An executive at NBC Universal recently was dismissing the latest iteration of long-standing rumors that parent General Electric Co. might look to unload the division.
Asked what it will take to silence the speculation altogether, assuming such a transaction doesn't happen, the exec said it will end when NBC bounces back from fourth place in prime time.
Of course, this person also pointed out how silly this is because the network's performance in that high-profile daypart, while important, is offset to a degree by the success in the morning of "Today" and in late night, led by Jay Leno's dominant "Tonight Show."
This is worth noting because Friday is either Jay Leno's 15th anniversary as host of the ultralucrative "Tonight Show" or, if the succession deal NBC Universal struck in 2004 to give his post to Conan O'Brien holds, the beginning of his final two years in the job.
Both distinctions are remarkable in their own way, and virtually inconceivable when Leno was flailing about in his first years in the job.
Truth is, he's still no match for the man he succeeded, his show often seeming less the legacy of Johnny Carson's "Tonight" than of Bob Hope's old overly broad NBC specials.
But there's no arguing Leno's importance to the bottom line.
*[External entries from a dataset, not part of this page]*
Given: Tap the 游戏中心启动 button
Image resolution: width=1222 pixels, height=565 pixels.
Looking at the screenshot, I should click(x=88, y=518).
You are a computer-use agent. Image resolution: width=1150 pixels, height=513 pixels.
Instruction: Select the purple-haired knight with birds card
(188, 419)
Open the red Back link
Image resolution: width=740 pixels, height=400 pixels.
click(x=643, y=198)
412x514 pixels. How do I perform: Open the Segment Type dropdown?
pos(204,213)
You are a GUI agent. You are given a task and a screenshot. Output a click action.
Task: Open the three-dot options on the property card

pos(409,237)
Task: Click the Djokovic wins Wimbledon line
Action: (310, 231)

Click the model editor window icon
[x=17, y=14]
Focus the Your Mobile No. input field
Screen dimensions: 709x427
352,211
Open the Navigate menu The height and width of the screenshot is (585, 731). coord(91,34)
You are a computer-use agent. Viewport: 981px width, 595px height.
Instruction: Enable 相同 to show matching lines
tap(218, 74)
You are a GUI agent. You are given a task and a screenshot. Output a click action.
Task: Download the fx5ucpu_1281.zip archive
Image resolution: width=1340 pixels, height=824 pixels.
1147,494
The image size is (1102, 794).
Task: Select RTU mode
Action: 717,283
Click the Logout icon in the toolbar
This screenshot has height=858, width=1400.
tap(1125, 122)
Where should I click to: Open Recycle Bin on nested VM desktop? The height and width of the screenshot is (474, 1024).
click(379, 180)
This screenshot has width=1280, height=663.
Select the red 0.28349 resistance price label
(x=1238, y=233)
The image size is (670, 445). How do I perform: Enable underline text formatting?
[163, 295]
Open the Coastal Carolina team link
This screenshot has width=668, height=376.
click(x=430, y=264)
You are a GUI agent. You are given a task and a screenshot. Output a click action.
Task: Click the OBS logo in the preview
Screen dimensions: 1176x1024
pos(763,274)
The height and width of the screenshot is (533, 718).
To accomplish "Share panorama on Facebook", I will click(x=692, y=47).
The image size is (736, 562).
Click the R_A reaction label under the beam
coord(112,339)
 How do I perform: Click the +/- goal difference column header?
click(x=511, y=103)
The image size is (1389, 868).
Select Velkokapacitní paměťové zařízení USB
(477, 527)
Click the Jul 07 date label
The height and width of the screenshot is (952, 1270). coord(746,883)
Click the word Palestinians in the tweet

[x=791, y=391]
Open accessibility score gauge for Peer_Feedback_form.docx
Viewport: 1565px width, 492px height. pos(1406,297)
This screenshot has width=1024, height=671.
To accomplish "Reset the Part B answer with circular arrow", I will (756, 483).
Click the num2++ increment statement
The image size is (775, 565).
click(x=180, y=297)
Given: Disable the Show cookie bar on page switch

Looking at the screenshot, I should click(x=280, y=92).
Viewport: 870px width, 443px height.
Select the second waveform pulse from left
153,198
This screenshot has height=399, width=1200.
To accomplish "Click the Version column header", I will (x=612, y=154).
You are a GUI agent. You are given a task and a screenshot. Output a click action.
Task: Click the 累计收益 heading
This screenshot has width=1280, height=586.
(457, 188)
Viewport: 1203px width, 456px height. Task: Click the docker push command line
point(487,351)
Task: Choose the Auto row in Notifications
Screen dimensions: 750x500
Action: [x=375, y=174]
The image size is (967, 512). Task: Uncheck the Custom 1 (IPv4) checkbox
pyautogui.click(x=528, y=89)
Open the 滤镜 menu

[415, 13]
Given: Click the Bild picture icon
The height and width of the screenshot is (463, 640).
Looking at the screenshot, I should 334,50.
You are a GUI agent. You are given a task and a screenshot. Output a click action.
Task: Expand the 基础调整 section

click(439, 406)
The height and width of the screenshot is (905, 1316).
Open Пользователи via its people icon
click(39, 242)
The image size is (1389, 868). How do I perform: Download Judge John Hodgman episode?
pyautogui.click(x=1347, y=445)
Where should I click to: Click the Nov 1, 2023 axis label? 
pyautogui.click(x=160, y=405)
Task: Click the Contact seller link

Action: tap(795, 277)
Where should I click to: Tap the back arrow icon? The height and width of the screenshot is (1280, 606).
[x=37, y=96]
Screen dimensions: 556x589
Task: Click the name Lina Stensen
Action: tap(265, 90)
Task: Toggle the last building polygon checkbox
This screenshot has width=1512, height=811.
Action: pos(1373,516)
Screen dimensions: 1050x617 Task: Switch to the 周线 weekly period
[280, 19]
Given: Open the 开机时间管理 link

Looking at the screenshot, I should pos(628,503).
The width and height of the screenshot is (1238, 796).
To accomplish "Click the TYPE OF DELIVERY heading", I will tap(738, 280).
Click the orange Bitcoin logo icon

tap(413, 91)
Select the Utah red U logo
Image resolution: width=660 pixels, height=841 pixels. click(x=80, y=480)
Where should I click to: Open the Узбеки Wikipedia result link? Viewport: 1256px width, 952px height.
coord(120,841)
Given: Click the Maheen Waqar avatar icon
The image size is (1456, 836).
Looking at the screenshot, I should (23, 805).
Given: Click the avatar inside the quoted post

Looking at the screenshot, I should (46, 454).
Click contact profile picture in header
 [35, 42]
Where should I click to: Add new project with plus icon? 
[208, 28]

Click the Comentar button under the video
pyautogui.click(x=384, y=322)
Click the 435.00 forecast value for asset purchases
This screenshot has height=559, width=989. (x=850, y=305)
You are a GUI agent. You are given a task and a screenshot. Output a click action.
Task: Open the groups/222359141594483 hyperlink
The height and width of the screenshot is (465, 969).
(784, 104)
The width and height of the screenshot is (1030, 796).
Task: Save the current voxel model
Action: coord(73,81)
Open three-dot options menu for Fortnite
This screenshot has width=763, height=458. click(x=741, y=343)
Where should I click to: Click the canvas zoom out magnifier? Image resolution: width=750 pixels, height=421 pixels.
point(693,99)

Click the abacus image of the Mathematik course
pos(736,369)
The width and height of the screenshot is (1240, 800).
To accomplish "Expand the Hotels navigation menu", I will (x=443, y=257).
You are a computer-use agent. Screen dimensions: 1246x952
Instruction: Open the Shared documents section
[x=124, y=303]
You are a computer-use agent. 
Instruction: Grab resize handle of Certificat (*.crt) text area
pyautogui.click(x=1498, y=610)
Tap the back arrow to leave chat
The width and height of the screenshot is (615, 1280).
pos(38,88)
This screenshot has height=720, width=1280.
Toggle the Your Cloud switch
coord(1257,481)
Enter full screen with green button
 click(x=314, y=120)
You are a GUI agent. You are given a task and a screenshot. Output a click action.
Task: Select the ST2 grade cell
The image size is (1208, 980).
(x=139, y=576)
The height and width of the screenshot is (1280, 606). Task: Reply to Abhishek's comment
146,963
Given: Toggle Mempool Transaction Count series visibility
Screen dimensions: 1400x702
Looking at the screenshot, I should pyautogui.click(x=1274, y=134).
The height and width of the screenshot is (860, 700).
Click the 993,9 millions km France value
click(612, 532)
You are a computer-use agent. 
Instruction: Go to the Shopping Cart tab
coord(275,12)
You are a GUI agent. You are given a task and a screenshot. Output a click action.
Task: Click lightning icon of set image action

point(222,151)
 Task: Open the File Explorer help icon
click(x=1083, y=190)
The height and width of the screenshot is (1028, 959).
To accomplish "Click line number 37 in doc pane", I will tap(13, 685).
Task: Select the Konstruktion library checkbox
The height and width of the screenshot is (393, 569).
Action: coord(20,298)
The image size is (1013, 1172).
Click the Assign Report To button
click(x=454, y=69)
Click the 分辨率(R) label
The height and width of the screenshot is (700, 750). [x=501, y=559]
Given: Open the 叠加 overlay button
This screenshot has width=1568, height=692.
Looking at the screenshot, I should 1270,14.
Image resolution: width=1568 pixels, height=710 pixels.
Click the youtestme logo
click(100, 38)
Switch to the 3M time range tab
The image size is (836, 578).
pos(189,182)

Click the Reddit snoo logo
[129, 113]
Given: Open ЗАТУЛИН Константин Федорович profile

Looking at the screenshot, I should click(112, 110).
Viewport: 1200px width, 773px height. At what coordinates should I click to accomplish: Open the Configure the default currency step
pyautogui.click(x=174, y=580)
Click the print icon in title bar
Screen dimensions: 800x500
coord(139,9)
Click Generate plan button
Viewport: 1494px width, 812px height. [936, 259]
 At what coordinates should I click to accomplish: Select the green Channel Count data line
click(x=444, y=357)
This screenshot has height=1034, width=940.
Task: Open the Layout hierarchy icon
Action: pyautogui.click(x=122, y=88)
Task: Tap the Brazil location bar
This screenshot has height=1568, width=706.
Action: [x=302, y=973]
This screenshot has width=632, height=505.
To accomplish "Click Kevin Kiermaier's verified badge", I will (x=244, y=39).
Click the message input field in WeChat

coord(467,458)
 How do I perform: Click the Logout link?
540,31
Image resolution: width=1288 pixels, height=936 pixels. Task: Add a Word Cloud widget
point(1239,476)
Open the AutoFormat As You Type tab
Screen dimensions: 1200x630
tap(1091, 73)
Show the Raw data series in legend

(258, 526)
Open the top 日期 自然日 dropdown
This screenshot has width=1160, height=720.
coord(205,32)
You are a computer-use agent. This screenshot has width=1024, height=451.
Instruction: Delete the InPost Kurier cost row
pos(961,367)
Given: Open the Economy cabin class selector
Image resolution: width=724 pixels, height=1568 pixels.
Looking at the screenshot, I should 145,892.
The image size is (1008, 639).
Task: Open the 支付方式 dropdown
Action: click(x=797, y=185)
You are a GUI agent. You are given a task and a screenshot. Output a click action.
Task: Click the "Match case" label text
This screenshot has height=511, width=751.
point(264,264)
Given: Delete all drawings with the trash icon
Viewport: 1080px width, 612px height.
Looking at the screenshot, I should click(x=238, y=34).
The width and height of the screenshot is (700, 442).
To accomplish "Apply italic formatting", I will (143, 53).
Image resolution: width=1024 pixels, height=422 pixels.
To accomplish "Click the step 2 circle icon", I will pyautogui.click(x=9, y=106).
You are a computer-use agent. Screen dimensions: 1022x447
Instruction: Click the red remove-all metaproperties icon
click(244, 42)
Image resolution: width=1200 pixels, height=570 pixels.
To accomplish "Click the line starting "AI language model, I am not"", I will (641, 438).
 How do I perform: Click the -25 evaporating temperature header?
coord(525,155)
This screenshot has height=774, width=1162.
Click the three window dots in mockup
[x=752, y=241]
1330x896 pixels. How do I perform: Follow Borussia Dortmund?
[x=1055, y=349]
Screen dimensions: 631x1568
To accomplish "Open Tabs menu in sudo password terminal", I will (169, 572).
Estimates put the annual revenue from his "Tonight" at well north of $100 million.
Shaky start or no, he's dominating his time slot, out-drawing CBS' second-place "Late Show With David Letterman" season-to-date by an average of 1.6 million viewers, a 38 percent advantage overall and by almost a third in the age 18 to 49 demographic.
One would expect NBC to be celebrating this 15-year milestone with a big prime-time special and as much pomp as it could drum up.
But Leno is a lame duck because NBC was rightly concerned it would lose "Late Night" host O'Brien if he weren't assured he would succeed Leno before his red hair goes gray.
When you're General Electric and used to working out lengthy depreciation schedules on airplane engines, the idea of naming O'Brien as Leno's successor five years in advance -- or even two years out -- seems normal.
Recall the 2 1/2-year window the company gave the nation to get used to Brian Williams in place of Tom Brokaw on "The NBC Nightly News."
This gambit only works, however, if Leno doesn't entertain offers from the rivals NBC was so worried would steal O'Brien.
Leno supposedly will accept a comfortable deal from the network that stood by him a dozen years ago, when it looked like dumping him for Letterman was the sensible thing to do.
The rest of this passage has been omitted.